• [RECORDS]:

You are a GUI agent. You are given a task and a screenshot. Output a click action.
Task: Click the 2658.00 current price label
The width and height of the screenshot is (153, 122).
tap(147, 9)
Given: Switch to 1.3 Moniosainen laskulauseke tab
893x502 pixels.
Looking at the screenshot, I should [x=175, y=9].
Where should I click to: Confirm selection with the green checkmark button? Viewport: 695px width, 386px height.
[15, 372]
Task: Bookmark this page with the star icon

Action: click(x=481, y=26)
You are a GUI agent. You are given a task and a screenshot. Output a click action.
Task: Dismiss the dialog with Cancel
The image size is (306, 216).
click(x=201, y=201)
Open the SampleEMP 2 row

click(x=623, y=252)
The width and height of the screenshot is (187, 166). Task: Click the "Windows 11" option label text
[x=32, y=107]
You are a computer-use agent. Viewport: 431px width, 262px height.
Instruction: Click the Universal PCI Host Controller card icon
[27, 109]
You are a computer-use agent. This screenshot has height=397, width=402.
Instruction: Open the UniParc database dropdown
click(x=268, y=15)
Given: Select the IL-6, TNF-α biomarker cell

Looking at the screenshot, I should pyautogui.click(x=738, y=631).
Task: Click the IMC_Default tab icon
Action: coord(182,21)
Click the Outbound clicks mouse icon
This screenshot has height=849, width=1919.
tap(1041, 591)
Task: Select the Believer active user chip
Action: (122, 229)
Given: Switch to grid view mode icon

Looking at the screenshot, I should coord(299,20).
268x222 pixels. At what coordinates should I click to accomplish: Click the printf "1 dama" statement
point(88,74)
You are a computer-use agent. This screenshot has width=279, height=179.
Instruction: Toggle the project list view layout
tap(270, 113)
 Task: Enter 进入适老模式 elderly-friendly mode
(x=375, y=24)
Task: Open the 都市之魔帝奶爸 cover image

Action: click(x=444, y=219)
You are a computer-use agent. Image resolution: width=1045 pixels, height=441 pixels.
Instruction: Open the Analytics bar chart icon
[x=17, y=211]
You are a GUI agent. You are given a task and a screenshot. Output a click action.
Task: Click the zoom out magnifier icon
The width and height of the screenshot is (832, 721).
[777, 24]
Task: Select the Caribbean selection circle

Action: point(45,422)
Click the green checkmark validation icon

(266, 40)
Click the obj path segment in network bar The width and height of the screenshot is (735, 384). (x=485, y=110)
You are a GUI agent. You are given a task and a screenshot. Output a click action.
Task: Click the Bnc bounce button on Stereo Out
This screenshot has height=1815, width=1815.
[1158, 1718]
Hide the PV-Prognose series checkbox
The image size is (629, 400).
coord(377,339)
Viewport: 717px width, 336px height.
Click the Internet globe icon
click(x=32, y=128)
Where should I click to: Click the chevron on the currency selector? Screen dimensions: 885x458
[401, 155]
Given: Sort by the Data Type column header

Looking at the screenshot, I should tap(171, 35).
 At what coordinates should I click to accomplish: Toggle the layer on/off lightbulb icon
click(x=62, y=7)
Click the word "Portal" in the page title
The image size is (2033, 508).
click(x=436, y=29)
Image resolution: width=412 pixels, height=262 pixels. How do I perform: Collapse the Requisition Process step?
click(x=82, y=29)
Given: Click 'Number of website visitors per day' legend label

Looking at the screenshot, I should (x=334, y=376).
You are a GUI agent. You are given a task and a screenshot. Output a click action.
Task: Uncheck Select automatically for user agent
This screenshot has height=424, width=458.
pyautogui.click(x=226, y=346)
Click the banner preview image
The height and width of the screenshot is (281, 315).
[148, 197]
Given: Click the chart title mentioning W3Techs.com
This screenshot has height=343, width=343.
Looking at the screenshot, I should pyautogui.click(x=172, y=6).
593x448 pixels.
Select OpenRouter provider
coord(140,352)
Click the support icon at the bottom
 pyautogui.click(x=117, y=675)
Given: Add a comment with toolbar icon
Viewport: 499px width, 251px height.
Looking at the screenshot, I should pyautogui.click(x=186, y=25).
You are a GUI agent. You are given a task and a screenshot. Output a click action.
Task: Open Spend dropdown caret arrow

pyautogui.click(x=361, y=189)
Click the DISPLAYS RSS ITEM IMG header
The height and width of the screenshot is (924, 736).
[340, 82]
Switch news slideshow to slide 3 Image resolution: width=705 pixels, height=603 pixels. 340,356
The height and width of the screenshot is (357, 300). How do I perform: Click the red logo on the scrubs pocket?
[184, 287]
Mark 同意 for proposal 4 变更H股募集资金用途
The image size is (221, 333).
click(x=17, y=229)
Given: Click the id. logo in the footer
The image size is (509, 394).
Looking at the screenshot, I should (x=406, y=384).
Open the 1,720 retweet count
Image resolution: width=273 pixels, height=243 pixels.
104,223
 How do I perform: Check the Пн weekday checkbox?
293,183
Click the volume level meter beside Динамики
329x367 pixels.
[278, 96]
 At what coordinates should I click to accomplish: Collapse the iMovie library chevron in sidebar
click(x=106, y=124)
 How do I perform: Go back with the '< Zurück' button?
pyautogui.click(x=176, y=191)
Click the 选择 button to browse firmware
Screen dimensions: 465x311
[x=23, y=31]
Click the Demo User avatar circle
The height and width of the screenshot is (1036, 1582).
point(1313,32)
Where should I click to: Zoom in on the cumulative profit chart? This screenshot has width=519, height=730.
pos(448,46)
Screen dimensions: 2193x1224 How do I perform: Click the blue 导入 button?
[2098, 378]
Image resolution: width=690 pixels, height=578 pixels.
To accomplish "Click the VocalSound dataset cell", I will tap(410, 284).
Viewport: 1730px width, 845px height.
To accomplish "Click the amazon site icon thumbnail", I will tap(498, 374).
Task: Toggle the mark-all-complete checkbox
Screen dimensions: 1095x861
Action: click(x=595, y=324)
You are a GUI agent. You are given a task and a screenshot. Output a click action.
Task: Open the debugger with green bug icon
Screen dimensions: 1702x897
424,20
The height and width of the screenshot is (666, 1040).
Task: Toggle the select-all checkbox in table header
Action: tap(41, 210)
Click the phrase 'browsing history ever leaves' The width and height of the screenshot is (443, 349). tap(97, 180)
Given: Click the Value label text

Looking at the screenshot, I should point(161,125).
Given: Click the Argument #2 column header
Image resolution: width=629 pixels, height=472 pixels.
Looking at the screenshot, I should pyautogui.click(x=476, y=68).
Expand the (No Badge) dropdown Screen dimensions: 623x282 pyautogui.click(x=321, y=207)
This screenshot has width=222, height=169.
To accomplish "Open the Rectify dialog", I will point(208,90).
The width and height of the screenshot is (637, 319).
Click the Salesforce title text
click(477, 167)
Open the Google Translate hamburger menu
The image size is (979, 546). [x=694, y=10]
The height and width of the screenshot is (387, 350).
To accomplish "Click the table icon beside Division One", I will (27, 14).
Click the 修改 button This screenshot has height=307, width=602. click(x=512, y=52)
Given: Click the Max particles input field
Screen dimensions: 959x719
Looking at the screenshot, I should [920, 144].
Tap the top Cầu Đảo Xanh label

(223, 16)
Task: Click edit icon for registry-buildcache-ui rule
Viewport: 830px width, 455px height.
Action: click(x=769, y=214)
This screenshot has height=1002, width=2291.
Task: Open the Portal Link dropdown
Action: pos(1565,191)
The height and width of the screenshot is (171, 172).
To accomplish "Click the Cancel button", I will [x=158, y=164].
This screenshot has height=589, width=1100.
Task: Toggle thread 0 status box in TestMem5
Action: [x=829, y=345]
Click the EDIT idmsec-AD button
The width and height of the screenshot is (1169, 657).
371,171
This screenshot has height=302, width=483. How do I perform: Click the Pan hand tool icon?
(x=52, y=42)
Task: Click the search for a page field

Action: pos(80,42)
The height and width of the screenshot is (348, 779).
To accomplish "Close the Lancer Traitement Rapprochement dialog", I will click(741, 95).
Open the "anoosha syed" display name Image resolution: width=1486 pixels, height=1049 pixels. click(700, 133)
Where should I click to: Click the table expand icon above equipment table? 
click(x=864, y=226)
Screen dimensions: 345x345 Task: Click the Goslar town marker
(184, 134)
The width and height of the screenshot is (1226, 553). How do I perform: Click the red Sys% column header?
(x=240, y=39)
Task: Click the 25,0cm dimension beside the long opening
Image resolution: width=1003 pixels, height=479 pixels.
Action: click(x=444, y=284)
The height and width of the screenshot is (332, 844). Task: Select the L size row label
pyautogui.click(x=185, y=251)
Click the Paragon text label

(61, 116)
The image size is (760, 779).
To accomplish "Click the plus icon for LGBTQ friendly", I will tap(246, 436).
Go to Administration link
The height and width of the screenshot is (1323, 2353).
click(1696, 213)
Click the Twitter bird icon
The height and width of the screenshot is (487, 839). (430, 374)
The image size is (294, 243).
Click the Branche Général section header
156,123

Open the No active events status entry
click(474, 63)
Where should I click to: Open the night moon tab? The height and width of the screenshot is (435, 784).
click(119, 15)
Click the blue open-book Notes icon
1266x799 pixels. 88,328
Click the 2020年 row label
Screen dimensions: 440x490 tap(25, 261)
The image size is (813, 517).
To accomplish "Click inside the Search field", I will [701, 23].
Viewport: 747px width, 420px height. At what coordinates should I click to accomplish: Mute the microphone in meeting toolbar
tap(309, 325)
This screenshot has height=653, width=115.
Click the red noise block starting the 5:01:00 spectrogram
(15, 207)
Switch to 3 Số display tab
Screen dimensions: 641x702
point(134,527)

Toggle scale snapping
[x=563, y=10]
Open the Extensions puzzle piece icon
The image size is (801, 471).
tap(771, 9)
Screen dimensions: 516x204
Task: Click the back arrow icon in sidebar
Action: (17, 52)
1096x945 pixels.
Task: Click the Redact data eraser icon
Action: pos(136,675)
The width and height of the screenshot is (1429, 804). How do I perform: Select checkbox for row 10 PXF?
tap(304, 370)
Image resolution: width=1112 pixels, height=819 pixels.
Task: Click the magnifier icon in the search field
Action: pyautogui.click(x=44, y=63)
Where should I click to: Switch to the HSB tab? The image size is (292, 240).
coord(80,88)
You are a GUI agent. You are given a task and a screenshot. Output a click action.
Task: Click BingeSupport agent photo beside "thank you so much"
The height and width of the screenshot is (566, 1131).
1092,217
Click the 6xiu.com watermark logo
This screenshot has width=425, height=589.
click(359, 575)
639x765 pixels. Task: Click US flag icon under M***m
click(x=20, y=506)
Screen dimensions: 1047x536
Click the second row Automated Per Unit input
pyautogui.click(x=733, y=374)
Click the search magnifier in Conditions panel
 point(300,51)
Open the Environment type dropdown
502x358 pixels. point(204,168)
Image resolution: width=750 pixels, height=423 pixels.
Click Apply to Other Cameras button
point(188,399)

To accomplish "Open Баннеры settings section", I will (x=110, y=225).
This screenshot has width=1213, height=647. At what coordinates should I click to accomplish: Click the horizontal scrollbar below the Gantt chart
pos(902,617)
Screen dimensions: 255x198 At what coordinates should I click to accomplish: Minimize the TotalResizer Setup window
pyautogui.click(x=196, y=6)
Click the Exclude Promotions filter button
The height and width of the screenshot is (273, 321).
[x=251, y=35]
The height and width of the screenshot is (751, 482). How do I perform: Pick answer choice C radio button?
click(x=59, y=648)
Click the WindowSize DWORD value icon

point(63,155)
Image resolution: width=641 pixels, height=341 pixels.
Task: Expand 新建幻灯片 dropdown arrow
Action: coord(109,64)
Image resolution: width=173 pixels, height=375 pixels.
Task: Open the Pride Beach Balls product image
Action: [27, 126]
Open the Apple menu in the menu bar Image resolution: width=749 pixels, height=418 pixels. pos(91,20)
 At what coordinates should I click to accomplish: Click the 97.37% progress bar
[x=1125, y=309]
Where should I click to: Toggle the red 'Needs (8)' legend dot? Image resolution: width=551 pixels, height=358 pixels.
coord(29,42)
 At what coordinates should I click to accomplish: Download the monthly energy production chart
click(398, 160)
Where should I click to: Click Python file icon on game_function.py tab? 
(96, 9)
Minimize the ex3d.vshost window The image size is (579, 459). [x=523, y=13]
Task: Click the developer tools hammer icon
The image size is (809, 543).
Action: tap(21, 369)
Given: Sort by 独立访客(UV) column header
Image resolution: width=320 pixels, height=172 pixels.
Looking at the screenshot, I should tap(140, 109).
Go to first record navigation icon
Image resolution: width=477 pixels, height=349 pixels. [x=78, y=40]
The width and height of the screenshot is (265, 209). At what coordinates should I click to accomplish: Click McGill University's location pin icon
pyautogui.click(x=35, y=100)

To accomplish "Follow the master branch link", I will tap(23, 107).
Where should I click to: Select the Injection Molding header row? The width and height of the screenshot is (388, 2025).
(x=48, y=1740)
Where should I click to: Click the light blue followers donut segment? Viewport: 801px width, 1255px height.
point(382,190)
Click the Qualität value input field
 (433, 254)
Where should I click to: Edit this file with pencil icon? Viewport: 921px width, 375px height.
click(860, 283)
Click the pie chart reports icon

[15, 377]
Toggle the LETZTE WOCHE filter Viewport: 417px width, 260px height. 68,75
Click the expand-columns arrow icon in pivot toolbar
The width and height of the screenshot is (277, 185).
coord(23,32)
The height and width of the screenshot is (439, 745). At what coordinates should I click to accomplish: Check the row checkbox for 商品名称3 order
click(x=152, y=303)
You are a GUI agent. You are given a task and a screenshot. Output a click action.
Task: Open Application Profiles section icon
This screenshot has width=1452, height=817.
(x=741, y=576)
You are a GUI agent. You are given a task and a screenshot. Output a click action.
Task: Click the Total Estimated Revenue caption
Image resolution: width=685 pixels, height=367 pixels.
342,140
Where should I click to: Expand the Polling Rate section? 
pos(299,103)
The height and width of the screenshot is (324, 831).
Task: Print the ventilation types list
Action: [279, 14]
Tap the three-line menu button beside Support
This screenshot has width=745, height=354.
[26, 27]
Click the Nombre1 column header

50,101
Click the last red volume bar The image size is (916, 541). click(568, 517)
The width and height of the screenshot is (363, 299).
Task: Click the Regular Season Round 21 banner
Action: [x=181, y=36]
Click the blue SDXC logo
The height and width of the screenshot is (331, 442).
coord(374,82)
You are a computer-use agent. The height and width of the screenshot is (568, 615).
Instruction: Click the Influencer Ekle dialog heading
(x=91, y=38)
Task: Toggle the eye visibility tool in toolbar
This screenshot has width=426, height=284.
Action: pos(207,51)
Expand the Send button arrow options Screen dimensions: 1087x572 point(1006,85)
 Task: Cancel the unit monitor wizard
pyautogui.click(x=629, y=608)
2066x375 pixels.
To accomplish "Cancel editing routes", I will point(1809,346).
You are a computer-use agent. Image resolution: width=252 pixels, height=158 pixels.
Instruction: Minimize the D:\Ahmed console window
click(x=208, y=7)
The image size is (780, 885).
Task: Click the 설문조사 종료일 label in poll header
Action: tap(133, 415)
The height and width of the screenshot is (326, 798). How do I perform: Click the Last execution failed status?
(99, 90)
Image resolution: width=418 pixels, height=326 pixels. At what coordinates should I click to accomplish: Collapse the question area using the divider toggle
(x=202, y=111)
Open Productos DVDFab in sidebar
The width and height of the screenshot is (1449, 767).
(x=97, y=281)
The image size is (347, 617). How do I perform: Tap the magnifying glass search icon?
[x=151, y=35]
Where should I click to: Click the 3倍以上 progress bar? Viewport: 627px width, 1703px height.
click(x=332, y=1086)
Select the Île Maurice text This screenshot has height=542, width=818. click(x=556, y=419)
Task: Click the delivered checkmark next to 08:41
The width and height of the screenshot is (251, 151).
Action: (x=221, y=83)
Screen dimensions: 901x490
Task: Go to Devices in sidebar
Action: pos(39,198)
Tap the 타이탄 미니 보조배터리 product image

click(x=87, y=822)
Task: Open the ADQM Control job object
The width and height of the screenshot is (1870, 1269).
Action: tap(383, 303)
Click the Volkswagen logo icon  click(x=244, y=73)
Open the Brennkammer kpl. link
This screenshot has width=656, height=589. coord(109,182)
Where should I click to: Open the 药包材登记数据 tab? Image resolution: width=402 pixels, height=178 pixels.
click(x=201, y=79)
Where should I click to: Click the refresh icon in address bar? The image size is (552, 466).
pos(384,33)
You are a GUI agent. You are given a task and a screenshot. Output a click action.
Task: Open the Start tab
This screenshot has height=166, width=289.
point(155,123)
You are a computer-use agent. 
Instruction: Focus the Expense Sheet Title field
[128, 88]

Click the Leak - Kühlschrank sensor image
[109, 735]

• [THE TASK]:
Count the lines in the rows above that contain the word "magnifier", and reply with the number alone.

• [RESPONSE BELOW]:
3